Is there a way to see any denials that might have their audit logging suppressed?
Comment 1 Roland McGrath 2012-07-26 14:13:20 EDT
I used 'semodule -DB'.  Now I see this:


type=SYSCALL msg=audit(1343325904.660:929): arch=c000003e syscall=4 success=no exit=-13 a0=7fff3fef3a60 a1=7fff3fef39c0 a2=7fff3fef39c0 a3=40275e items=0 ppid=5222 pid=5324 auid=1000 uid=1000 gid=1000 euid=0 suid=0 fsuid=0 egid=1000 sgid=1000 fsgid=1000 tty=pts1 ses=2 comm="chrome-sandbox" exe="/opt/google/chrome/chrome-sandbox" subj=unconfined_u:unconfined_r:chrome_sandbox_t:s0-s0:c0.c1023 key=(null)
type=AVC msg=audit(1343325898.267:930): avc:  denied  { read write } for  pid=5226 comm="nacl_helper_boo" path="socket:[77435]" dev="sockfs" ino=77435 scontext=unconfined_u:unconfined_r:chrome_sandbox_nacl_t:s0-s0:c0.c1023 tcontext=unconfined_u:unconfined_r:chrome_sandbox_t:s0-s0:c0.c1023 tclass=unix_dgram_socket
Comment 2 Miroslav Grepl 2012-07-27 03:51:17 EDT
Does it work with 

# ausearch -m avc -su chrome_sandbox_nacl_t |audit2allow -M mypol
# semodule -i mypol.pp
Comment 3 Roland McGrath 2012-07-27 12:26:56 EDT
(In reply to comment #2)
> Does it work with 
> 
> # ausearch -m avc -su chrome_sandbox_nacl_t |audit2allow -M mypol
> # semodule -i mypol.pp

Yes, that fixes it.

[root@localhost log]# ausearch -m avc -su chrome_sandbox_nacl_t
----
time->Thu Jul 26 11:04:58 2012
type=SYSCALL msg=audit(1343325898.267:930): arch=c000003e syscall=47 success=yes exit=8 a0=3 a1=7fffd720ddb0 a2=0 a3=7fffd720db40 items=0 ppid=1 pid=5226 auid=1000 uid=1000 gid=1000 euid=1000 suid=1000 fsuid=1000 egid=1000 sgid=1000 fsgid=1000 tty=pts1 ses=2 comm="nacl_helper_boo" exe="/opt/google/chrome/nacl_helper_bootstrap" subj=unconfined_u:unconfined_r:chrome_sandbox_nacl_t:s0-s0:c0.c1023 key=(null)
type=AVC msg=audit(1343325898.267:930): avc:  denied  { read write } for  pid=5226 comm="nacl_helper_boo" path="socket:[77435]" dev="sockfs" ino=77435 scontext=unconfined_u:unconfined_r:chrome_sandbox_nacl_t:s0-s0:c0.c1023 tcontext=unconfined_u:unconfined_r:chrome_sandbox_t:s0-s0:c0.c1023 tclass=unix_dgram_socket
[root@localhost log]# ausearch -m avc -su chrome_sandbox_nacl_t | audit2allow -M mypol
WARNING: Policy would be downgraded from version 27 to 26.
******************** IMPORTANT ***********************
To make this policy package active, execute:

semodule -i mypol.pp

[root@localhost log]# semodule -B
[root@localhost log]# semodule -i mypol.pp
Comment 4 Miroslav Grepl 2012-07-30 06:29:38 EDT
Actually I see this rule. Could you update to the latest Fedora and make sure nothing blows up. Thank you.
Comment 5 Roland McGrath 2012-07-30 12:30:38 EDT
It's improper to close as CURRENTRELEASE without setting "Fixed in Version".
It's thoroughly antisocial to close the bug without doing anything whatsoever to verify that it's actually fixed.

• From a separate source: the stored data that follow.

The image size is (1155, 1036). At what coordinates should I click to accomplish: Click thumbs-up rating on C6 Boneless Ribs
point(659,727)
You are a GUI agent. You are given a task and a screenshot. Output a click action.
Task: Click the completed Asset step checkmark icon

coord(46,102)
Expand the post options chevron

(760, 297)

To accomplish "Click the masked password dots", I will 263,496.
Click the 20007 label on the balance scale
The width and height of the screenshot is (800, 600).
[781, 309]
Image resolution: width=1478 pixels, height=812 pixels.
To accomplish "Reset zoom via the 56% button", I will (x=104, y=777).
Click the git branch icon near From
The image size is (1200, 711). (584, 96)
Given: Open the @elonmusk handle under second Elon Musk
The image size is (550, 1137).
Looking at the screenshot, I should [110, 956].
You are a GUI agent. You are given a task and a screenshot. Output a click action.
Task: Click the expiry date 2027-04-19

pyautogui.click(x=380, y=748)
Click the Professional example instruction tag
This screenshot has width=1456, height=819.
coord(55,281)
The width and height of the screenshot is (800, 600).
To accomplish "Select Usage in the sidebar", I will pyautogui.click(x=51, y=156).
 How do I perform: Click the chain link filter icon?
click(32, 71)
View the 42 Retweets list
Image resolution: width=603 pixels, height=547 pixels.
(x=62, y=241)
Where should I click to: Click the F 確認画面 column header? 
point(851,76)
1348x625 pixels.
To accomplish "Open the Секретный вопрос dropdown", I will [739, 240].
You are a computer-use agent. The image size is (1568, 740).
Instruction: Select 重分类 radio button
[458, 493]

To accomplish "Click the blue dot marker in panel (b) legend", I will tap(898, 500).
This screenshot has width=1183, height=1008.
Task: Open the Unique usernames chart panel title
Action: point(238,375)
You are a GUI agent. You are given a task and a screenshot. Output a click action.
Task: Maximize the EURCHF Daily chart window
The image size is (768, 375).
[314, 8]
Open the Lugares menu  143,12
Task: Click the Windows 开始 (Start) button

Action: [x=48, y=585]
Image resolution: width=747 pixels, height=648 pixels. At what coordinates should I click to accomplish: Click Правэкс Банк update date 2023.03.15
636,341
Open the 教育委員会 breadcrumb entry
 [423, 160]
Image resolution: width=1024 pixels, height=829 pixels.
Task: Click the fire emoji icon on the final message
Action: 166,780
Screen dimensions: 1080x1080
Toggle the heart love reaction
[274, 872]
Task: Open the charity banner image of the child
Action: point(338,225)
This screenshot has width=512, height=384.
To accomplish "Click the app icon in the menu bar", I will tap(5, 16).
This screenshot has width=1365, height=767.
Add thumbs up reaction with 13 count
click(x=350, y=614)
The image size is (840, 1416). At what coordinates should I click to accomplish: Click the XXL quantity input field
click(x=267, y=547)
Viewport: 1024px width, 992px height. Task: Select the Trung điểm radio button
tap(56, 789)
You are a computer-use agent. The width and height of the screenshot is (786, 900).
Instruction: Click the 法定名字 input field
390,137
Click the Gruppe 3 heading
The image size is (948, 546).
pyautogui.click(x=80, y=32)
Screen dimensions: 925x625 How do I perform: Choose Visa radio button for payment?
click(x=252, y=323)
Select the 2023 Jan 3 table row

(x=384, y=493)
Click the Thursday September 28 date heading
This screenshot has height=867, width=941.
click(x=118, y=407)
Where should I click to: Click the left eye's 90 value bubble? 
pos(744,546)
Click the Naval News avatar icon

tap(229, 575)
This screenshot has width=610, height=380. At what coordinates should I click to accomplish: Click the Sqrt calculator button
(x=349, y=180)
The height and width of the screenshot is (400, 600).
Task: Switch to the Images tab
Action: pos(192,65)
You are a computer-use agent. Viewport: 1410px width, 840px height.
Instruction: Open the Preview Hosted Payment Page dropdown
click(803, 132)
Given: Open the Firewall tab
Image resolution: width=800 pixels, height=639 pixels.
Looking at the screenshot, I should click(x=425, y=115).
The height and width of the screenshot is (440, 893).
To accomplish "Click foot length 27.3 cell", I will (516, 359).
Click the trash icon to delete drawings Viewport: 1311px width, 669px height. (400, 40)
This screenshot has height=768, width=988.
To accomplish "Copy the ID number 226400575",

The current release is the one I reported the bug about, so it's not fixed there.
I've also just tried the current updates-testing version, 3.10.0-142, and it is not fixed there.
Comment 6 Daniel Walsh 2012-07-30 15:25:48 EDT
 audit2allow  -i /tmp/tWARNING: Policy would be downgraded from version 27 to 26.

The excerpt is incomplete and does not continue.